As the BBC ponders this week on who should be its new chairman and director general, here are some lessons from history.

Lesson one for the chairman: get the relationship with your director general right. Get it wrong and it's stilettos at dawn. An early BBC chairman, Lord Clarendon, loathed his DG John Reith and started referring to him as "Mussolini". Reith, a good hater, had no time for Clarendon. The result: years of BBC trench warfare before the prime minister, Ramsay MacDonald, an old ally of Reith, asked Clarendon to stand down.

DGs 1: Chairmen 0.

Having seen what open warfare produced, subsequent chairmen favoured emollience, until Margaret Thatcher installed Marmaduke Hussey. Hussey ("I have long enjoyed being thought a fool") liked to present himself as a bumbling old duffer. But he took one look at the his DG, Alasdair Milne, and put a large black spot next to his name: "... not up to the job ... unbalanced and irresponsible."

Hussey approached his chum Lord Rothschild. Over lunch at the family bank, Rothschild asked: "How much power have you got? Can you fire the director general?" Hussey paused: "I think so." "Well," said Rothschild cheerily, "That's all that needs to be said, isn't it?" Thrilled by this insight, Hussey sharpened his stiletto. A few weeks later Milne was history.

DGs 1: Chairmen 1

Hussey appointed Michael Checkland DG. Checkland was an accountant and Hussey thought he would impose financial discipline. Instead, Checkland's BBC slid into a damaging series of strikes over pay. So Hussey put the black spot on his second DG. The strike was settled, but Hussey's view of Checkland did not improve.
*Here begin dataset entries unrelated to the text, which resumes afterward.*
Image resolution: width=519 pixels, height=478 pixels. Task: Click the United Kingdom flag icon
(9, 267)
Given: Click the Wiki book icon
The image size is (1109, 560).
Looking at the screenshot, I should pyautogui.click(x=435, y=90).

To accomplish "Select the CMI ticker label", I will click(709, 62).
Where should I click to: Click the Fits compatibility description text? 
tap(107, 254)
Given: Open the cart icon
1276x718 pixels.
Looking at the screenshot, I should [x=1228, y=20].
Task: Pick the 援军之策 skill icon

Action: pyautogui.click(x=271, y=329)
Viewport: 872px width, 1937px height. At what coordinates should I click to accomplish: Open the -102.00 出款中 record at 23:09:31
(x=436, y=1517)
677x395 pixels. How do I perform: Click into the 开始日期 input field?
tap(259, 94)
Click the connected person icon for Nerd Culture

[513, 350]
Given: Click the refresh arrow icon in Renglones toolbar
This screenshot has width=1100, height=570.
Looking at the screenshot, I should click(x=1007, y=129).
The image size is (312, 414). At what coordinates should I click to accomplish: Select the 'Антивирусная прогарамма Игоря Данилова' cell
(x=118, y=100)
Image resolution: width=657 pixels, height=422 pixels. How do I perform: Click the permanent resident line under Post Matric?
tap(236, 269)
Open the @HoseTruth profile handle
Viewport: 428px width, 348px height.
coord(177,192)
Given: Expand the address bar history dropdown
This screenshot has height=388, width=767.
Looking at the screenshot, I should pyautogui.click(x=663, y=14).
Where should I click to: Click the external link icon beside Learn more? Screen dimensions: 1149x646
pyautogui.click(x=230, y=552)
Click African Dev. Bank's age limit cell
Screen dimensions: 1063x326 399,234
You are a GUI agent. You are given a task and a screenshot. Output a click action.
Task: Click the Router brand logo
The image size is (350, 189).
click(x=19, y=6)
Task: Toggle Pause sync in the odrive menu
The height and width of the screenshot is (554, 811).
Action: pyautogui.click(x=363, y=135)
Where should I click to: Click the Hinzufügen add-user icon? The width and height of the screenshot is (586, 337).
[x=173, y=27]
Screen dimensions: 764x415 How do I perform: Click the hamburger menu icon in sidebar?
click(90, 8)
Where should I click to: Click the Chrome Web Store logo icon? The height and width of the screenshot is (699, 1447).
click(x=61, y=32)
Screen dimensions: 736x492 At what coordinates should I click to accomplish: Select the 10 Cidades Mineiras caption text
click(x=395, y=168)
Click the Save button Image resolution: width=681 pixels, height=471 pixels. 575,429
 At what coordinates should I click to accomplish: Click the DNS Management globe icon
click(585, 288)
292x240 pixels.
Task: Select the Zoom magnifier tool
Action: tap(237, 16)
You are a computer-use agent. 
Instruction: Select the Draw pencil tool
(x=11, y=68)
Casting about for a successor, Hussey's eye fell on Checkland's deputy, John Birt, who was eager for promotion. Hussey made him director general designate and, unsheathing his stiletto again, encouraged Checkland to step down by offering only a derisory extension when his contract came up for renewal.

Checkland snapped. Asked at a Royal Television Society conference about the wisdom of having an elderly gent such as Hussey running the BBC, he could not resist. "When you talk to the governors about FM," he mused, "you want to be talking about frequency modulation, not Fuzzy Monsters."

Word reached Hussey. "He can't stay after that," he pronounced, and quite soon, with three months of his contract still to run, Checkland left.

DGs 1: Chairmen 2.

But as in the best drama, the victors started falling out. Hussey went into a titanic sulk when Birt got all the credit for the astonishingly good deal the BBC got from the 1994 Charter Review. The two men running the world's greatest broadcasting institution did not speak to each other for more than a year.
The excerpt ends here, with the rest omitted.